Relationship between the observed frequency of PQS per 1000 bp and GC content. Different G4Hunter score intervals are considered. In each G4Hunter score interval miniplot, frequencies were normalized according to the highest observed frequency of PQS. Organisms with max. frequency per 1000 bp greater than 50% are described and highlighted in color.

Figure 7

Relationship between GC percentage and % of PQS in genomes of particular archaeal subgroups. The Fitted equation with the R² coefficient is depicted on the top side of the plot.

Figure 8

Differences in PQS frequency by DNA locus.

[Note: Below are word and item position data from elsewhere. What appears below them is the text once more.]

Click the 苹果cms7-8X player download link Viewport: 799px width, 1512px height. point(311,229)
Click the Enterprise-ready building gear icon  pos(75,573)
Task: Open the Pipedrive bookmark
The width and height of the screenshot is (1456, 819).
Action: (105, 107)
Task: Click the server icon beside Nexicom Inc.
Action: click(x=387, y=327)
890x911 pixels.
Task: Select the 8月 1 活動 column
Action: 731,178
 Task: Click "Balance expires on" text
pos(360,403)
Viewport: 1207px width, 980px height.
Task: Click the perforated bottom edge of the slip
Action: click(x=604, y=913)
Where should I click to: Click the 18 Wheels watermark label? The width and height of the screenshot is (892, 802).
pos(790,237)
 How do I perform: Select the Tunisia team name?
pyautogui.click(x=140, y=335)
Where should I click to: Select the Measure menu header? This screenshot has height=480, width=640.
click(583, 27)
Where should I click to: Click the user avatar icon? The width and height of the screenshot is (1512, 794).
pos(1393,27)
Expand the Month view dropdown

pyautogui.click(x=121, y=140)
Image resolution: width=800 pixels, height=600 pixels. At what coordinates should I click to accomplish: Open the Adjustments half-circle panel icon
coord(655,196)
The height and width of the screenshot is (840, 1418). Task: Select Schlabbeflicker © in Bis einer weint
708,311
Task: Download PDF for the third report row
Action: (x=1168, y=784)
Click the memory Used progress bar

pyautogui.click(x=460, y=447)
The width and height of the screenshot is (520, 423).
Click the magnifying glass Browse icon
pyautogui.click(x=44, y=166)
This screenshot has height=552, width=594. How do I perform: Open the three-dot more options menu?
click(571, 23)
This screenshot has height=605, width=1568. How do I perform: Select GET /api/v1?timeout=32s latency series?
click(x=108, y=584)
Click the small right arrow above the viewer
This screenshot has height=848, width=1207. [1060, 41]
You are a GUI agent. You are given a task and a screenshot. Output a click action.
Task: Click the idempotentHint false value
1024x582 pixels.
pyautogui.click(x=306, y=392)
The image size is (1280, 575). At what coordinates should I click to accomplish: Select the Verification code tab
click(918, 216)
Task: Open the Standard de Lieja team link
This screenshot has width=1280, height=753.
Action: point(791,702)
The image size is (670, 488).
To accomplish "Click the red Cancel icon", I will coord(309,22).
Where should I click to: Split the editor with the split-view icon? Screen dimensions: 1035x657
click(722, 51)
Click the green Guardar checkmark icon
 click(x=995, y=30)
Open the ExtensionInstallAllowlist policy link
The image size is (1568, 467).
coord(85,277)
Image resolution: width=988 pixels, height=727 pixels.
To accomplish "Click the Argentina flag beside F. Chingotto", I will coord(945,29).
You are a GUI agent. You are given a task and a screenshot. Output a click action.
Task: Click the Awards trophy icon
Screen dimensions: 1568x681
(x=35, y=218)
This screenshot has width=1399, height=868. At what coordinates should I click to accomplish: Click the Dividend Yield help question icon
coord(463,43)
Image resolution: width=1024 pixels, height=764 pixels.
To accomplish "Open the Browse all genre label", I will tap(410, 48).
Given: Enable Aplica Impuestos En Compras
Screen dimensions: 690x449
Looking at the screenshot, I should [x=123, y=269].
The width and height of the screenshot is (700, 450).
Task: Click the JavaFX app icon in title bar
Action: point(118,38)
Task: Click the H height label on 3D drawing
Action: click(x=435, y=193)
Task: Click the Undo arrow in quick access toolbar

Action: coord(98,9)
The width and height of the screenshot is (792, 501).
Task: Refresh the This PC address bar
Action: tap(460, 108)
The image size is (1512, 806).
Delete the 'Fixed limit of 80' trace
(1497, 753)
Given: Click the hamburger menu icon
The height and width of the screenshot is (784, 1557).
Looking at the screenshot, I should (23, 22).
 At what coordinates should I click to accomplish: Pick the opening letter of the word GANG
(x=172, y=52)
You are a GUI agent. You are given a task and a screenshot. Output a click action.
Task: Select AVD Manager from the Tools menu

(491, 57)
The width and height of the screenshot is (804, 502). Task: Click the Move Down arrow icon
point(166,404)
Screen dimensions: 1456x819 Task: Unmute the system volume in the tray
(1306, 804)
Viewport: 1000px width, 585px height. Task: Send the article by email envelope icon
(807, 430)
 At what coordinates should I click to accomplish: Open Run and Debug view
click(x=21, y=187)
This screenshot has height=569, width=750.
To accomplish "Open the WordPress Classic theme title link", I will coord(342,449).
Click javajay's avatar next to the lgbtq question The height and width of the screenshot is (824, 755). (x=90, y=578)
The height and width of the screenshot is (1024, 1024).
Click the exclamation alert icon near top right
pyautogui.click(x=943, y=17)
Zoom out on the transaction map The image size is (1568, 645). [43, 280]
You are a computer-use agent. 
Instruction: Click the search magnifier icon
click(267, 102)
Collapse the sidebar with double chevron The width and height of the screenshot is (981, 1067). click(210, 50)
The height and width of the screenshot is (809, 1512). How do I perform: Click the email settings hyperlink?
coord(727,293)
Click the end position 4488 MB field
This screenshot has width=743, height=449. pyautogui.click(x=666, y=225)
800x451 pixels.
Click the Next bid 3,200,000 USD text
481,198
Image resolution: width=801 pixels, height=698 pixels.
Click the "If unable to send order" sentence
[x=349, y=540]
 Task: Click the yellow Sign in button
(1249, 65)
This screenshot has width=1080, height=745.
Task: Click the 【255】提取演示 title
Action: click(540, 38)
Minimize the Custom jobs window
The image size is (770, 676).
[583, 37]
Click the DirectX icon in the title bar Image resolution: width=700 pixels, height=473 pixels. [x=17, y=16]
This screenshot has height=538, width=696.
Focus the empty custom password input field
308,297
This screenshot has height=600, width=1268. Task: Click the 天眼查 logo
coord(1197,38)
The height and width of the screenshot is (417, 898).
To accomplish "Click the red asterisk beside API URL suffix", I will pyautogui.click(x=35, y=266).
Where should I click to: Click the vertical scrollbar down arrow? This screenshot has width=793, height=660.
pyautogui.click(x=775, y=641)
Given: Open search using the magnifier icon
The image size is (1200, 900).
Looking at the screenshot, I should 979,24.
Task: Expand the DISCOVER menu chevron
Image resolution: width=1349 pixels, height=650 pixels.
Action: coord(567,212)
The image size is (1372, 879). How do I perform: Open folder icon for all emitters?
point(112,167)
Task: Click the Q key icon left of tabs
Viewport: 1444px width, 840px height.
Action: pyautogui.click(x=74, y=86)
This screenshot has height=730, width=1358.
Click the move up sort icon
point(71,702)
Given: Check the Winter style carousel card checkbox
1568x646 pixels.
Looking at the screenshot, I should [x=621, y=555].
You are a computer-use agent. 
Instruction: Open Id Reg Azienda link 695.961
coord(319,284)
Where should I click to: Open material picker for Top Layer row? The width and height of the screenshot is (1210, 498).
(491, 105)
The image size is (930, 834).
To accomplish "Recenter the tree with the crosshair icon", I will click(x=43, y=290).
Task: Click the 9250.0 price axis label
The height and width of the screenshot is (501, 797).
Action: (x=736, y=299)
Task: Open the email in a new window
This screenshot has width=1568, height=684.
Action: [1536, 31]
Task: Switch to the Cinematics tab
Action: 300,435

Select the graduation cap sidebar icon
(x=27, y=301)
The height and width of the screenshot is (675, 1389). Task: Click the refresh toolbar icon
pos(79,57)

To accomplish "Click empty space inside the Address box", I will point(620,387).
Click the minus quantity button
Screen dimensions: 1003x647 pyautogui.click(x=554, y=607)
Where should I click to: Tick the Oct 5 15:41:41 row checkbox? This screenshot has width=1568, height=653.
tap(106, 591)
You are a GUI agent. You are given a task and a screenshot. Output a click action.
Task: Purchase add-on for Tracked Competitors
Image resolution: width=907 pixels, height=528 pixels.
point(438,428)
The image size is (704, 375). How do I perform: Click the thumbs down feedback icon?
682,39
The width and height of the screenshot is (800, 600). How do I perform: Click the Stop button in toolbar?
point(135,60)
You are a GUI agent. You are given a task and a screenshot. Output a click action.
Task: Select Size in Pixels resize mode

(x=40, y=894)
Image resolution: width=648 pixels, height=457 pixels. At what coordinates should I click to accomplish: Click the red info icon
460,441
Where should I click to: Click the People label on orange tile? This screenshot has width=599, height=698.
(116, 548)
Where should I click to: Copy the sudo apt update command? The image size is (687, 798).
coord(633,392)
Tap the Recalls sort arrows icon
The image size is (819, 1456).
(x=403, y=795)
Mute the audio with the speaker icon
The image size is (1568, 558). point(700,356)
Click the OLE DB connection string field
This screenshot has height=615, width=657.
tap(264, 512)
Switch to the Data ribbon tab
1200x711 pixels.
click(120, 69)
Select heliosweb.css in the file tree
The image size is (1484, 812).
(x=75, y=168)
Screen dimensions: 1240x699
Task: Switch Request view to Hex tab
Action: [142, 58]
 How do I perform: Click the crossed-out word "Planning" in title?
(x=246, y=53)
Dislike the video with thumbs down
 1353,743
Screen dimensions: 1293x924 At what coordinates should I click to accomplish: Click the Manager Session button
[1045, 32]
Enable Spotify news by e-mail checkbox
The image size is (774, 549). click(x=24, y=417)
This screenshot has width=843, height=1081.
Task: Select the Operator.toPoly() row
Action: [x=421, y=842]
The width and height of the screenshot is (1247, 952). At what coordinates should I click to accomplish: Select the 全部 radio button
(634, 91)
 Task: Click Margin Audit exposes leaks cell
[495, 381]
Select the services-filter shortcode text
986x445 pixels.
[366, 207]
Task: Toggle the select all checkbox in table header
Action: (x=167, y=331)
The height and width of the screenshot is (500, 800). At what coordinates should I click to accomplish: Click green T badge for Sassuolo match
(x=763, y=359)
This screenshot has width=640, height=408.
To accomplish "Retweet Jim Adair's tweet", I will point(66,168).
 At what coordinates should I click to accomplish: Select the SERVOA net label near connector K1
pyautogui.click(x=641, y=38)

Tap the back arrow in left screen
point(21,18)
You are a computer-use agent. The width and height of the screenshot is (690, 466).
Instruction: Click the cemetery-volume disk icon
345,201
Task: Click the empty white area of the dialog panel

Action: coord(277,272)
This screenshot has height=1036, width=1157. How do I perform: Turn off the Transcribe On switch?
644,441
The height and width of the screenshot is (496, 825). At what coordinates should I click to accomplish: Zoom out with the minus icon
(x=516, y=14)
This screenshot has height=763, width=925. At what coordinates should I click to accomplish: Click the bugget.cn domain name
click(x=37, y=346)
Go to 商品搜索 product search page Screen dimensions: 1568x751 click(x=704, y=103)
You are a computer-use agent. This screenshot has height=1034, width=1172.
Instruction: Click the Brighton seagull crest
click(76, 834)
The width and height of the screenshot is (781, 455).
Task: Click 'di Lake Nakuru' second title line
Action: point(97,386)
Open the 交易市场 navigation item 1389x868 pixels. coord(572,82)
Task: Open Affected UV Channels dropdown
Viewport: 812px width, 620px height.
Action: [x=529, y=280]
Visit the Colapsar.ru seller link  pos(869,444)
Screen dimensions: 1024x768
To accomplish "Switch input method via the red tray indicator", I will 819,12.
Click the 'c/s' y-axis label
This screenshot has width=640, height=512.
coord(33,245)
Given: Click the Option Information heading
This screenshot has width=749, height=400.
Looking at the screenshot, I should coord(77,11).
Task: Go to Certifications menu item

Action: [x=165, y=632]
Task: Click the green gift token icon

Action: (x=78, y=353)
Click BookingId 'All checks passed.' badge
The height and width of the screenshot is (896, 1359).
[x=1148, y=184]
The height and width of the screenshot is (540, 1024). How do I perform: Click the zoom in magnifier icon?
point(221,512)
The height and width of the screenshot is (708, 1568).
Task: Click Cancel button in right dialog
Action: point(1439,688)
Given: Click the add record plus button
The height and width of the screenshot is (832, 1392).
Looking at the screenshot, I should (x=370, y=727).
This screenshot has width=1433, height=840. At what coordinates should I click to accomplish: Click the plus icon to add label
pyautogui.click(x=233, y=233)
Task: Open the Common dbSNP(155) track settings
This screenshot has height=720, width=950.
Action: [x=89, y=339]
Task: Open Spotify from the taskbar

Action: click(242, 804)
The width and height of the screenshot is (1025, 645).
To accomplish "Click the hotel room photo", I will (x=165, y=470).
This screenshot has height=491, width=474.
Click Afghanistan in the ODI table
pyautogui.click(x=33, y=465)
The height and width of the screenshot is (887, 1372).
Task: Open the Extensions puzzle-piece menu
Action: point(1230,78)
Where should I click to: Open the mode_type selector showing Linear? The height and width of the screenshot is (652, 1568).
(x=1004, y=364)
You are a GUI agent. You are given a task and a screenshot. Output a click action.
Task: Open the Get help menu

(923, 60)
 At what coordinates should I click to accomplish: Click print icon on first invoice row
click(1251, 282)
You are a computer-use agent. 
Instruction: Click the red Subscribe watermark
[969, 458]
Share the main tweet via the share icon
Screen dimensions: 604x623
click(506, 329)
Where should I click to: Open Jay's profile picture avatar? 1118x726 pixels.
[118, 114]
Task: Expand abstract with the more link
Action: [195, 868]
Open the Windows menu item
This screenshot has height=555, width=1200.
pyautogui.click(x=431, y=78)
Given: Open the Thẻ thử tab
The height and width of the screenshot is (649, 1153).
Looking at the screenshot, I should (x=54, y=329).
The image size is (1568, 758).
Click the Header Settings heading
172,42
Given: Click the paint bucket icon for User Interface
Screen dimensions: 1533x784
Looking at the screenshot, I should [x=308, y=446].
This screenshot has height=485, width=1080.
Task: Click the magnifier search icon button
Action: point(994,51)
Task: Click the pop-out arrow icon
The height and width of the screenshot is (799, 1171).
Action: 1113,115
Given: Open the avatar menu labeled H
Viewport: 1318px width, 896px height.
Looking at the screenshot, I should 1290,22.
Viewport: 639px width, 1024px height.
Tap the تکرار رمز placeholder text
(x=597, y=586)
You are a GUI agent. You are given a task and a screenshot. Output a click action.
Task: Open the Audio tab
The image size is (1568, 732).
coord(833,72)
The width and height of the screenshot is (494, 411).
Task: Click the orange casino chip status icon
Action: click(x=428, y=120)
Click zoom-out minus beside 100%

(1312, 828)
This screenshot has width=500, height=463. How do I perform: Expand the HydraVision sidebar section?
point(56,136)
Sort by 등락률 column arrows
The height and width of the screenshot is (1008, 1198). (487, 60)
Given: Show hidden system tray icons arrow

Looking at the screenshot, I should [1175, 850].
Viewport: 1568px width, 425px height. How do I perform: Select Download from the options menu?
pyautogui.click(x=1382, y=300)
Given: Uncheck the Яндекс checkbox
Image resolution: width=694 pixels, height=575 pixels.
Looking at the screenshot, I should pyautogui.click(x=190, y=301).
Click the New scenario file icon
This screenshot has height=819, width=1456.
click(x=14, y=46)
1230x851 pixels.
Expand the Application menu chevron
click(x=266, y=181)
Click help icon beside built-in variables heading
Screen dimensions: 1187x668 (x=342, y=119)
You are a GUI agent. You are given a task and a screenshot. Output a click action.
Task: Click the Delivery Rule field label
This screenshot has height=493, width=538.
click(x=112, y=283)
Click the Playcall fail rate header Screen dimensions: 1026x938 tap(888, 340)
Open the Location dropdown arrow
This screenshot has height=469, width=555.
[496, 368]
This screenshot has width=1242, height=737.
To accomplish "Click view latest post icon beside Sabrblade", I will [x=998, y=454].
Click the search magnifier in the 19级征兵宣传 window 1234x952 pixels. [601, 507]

The chart shows PQS frequencies normalized per 1000 bp annotated locations from the NCBI database and shows a comparison between Archaea and Bacteria. Archaea G4-prone motifs are strongly over-represented in ncRNA and rRNA compared to the average G4 density in Archaea (mean f = 1.207), but also compared to bacteria. PQS count is provided in Supplementary Table S3 Excel file.

Figure 9

Experimental evidence for quadruplex formation with archaea sequences. Isothermal differential absorbance (IDS; panel A) and circular dichroism (CD; panels B and C) spectra of Hadesarchaea archeon DNA sequences were recorded at 20 °C (panels A and B) or at a high temperature (80 °C) for CD (panel C).